__TASK INPUTS__.

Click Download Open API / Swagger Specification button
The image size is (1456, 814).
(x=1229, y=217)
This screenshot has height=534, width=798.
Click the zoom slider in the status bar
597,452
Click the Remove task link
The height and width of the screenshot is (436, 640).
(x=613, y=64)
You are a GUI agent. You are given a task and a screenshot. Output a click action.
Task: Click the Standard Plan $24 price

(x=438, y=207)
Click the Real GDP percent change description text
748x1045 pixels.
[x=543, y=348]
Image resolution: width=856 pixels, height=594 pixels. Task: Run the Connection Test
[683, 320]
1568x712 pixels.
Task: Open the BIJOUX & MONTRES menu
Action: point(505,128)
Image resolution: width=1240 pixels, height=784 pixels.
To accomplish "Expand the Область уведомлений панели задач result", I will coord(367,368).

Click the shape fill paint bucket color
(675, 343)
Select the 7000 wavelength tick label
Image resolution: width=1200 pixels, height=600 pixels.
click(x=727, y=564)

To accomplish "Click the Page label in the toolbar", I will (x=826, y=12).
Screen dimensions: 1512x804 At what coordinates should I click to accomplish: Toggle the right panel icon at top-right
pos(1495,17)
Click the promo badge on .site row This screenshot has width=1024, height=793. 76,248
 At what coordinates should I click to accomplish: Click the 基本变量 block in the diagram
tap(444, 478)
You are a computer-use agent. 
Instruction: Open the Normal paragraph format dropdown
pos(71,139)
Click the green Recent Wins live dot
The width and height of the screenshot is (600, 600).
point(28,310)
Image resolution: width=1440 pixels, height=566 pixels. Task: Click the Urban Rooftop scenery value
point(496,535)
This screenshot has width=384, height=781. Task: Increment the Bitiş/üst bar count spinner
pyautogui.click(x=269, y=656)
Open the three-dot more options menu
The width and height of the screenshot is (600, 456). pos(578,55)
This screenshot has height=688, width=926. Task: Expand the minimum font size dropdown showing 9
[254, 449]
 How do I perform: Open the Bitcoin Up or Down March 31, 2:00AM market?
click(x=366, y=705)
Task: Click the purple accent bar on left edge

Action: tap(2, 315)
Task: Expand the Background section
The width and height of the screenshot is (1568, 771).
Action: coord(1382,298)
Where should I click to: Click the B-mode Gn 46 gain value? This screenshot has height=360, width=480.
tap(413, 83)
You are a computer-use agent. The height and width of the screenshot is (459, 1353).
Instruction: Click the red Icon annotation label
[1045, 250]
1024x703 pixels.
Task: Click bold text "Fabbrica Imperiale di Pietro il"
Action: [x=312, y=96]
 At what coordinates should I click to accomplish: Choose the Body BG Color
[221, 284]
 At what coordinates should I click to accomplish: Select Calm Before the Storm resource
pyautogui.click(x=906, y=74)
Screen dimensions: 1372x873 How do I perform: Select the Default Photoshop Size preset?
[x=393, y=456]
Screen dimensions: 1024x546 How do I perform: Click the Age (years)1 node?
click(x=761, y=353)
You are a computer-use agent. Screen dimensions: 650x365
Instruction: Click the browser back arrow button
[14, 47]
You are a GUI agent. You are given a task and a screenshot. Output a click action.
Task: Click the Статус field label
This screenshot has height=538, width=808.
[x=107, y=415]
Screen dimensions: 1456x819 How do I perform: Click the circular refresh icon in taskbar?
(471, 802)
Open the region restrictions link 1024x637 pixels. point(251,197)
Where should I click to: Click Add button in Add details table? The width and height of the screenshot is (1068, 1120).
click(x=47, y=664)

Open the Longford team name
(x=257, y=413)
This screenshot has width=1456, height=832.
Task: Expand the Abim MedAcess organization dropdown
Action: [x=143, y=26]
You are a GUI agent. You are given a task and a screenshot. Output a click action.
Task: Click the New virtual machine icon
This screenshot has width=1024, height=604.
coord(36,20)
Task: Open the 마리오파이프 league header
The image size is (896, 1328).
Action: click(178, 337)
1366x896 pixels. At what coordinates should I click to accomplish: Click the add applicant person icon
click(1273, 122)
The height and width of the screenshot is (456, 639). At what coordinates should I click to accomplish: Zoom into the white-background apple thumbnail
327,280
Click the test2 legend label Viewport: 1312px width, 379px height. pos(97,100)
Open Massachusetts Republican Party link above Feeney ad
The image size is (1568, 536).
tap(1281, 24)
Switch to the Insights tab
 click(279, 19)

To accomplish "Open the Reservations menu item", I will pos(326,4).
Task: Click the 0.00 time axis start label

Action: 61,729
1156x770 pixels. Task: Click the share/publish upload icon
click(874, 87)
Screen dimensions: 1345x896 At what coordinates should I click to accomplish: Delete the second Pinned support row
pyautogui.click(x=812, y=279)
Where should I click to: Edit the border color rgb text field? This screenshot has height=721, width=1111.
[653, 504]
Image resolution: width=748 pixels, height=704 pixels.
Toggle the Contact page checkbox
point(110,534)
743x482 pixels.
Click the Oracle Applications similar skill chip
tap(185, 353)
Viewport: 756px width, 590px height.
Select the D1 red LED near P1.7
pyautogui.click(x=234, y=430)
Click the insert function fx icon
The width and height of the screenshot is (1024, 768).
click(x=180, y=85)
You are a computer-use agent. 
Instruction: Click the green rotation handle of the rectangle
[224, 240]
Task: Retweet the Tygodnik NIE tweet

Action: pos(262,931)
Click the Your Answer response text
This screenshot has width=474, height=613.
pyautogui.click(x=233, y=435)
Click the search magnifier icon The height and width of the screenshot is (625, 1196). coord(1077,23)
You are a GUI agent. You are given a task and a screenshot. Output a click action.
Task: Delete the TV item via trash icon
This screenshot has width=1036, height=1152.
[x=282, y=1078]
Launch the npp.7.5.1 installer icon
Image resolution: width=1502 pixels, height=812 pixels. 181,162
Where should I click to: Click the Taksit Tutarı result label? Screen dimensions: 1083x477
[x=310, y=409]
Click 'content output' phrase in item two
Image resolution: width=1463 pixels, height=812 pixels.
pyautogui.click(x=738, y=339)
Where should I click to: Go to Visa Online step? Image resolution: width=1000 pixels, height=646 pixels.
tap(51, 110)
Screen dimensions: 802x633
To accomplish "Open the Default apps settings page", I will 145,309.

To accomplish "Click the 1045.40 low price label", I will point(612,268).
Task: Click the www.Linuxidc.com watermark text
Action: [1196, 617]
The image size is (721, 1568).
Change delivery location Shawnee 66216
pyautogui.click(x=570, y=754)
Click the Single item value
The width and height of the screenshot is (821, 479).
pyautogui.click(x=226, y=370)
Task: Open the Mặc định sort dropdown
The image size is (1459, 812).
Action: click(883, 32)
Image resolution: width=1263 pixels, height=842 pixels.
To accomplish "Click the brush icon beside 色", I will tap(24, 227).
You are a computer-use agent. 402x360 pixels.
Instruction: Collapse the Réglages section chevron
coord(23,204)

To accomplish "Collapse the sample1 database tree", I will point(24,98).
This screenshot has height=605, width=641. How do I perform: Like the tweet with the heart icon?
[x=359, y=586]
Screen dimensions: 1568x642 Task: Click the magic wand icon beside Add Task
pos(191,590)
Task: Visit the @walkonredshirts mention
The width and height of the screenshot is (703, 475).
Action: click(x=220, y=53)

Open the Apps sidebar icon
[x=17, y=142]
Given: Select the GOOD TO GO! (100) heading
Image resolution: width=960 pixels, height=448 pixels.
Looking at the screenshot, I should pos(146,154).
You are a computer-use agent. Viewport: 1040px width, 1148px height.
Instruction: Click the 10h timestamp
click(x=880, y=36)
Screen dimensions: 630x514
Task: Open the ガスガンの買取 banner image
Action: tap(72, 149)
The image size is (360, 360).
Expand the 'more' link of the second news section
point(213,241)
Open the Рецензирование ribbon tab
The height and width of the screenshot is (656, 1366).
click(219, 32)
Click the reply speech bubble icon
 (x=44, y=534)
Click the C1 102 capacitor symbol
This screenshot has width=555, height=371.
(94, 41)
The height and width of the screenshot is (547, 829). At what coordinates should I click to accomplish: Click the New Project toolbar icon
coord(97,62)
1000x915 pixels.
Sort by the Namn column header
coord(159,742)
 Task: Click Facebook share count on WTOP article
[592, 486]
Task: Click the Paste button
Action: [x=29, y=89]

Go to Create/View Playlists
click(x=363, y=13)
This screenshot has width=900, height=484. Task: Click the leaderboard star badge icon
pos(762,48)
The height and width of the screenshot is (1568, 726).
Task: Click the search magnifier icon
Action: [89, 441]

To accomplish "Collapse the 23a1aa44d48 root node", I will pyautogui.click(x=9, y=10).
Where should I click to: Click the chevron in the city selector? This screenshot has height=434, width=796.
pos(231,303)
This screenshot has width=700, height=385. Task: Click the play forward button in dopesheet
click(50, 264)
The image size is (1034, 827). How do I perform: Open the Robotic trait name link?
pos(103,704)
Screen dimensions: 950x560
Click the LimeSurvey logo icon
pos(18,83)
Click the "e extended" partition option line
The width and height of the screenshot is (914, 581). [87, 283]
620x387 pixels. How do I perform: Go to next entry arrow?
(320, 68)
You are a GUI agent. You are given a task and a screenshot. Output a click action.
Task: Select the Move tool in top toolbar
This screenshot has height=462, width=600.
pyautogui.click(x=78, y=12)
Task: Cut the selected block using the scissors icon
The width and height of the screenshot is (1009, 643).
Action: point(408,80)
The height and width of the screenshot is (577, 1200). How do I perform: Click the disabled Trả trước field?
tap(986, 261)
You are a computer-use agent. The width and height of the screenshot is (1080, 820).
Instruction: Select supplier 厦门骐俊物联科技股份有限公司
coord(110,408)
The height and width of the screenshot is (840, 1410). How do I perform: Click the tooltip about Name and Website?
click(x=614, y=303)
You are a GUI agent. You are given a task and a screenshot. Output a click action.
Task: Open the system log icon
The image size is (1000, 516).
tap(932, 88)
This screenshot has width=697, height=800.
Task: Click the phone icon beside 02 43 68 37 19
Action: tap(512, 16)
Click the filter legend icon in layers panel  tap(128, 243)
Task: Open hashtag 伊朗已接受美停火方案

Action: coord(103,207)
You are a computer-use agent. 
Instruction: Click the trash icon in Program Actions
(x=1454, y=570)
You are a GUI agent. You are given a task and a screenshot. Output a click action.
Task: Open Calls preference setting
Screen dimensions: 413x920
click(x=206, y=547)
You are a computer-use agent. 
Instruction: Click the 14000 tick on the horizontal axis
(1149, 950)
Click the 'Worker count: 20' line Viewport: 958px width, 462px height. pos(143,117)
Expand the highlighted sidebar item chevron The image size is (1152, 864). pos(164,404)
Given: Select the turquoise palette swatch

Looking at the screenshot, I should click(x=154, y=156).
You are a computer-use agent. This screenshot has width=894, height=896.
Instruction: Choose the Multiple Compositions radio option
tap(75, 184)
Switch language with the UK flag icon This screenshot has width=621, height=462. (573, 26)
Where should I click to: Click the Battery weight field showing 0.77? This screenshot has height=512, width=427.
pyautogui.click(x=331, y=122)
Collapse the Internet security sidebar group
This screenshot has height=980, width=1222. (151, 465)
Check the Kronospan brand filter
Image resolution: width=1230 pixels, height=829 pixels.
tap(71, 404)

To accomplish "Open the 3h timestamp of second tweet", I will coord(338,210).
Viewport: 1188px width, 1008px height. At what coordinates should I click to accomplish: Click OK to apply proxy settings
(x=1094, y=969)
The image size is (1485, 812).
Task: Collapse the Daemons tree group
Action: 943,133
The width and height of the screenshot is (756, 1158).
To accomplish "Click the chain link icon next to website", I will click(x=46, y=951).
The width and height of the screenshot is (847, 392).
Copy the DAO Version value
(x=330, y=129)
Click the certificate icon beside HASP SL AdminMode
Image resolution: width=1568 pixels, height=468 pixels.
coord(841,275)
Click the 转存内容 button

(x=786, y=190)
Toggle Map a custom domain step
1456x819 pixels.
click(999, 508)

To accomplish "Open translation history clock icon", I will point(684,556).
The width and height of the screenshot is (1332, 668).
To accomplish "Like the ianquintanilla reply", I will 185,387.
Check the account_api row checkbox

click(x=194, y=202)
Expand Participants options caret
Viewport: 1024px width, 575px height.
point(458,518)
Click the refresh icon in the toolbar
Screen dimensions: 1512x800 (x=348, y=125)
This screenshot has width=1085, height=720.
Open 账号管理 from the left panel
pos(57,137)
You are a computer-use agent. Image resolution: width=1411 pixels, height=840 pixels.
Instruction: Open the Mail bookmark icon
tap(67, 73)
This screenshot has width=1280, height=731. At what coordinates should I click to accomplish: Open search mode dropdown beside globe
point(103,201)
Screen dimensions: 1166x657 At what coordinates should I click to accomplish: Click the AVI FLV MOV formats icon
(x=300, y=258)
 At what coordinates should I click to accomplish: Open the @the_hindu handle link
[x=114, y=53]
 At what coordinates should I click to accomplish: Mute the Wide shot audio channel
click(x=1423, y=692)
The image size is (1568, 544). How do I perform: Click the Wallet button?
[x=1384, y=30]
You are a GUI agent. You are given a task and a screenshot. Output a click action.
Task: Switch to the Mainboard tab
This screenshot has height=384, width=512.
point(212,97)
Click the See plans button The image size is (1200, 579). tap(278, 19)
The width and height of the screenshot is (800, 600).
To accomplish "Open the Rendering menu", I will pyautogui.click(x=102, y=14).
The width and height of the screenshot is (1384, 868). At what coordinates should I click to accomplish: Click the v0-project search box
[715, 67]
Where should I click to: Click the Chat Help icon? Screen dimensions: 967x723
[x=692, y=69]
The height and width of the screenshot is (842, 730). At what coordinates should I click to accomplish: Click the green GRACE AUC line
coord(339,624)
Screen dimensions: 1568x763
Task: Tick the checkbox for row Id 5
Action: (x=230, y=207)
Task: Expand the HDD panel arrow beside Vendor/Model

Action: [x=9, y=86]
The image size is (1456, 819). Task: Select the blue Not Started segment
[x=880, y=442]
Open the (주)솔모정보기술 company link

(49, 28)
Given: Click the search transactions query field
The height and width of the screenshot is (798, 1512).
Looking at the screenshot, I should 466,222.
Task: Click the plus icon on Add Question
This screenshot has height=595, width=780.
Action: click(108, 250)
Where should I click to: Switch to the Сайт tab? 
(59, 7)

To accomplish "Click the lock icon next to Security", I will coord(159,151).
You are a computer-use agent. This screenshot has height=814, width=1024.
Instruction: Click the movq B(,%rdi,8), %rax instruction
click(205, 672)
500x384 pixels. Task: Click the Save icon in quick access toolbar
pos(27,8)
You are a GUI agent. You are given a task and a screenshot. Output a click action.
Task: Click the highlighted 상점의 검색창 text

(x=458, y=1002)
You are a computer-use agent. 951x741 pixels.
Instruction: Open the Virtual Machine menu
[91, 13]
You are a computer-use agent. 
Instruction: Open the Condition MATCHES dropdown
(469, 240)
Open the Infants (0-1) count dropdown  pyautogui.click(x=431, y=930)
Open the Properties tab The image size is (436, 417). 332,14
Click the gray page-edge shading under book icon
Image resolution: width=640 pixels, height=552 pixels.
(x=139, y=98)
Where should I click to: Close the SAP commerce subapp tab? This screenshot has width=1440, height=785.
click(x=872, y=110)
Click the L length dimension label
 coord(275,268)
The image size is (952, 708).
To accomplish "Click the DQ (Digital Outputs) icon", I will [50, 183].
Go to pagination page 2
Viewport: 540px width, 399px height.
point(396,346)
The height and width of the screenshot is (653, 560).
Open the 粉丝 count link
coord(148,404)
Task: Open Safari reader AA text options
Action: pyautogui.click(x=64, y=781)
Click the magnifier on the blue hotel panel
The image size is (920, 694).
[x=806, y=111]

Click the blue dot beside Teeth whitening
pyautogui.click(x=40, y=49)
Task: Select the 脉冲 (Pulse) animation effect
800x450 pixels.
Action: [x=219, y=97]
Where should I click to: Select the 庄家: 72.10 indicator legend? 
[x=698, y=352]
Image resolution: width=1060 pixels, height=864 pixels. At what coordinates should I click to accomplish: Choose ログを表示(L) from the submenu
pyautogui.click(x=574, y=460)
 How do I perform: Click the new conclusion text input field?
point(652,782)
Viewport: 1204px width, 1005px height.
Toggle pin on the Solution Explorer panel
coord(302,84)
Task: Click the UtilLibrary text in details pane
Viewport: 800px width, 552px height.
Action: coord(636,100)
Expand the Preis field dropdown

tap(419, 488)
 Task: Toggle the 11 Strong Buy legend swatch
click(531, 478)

__YOUR OBJECTIVE__. From the line holding "Go to pagination page 2" down to the last line of the records above, restate each line exactly as written.

__RESPONSE TO THIS TASK__.
Go to pagination page 2
Viewport: 540px width, 399px height.
point(396,346)
The height and width of the screenshot is (653, 560).
Open the 粉丝 count link
coord(148,404)
Task: Open Safari reader AA text options
Action: pyautogui.click(x=64, y=781)
Click the magnifier on the blue hotel panel
The image size is (920, 694).
[x=806, y=111]

Click the blue dot beside Teeth whitening
pyautogui.click(x=40, y=49)
Task: Select the 脉冲 (Pulse) animation effect
800x450 pixels.
Action: [x=219, y=97]
Where should I click to: Select the 庄家: 72.10 indicator legend? 
[x=698, y=352]
Image resolution: width=1060 pixels, height=864 pixels. At what coordinates should I click to accomplish: Choose ログを表示(L) from the submenu
pyautogui.click(x=574, y=460)
 How do I perform: Click the new conclusion text input field?
point(652,782)
Viewport: 1204px width, 1005px height.
Toggle pin on the Solution Explorer panel
coord(302,84)
Task: Click the UtilLibrary text in details pane
Viewport: 800px width, 552px height.
Action: coord(636,100)
Expand the Preis field dropdown

tap(419, 488)
 Task: Toggle the 11 Strong Buy legend swatch
click(531, 478)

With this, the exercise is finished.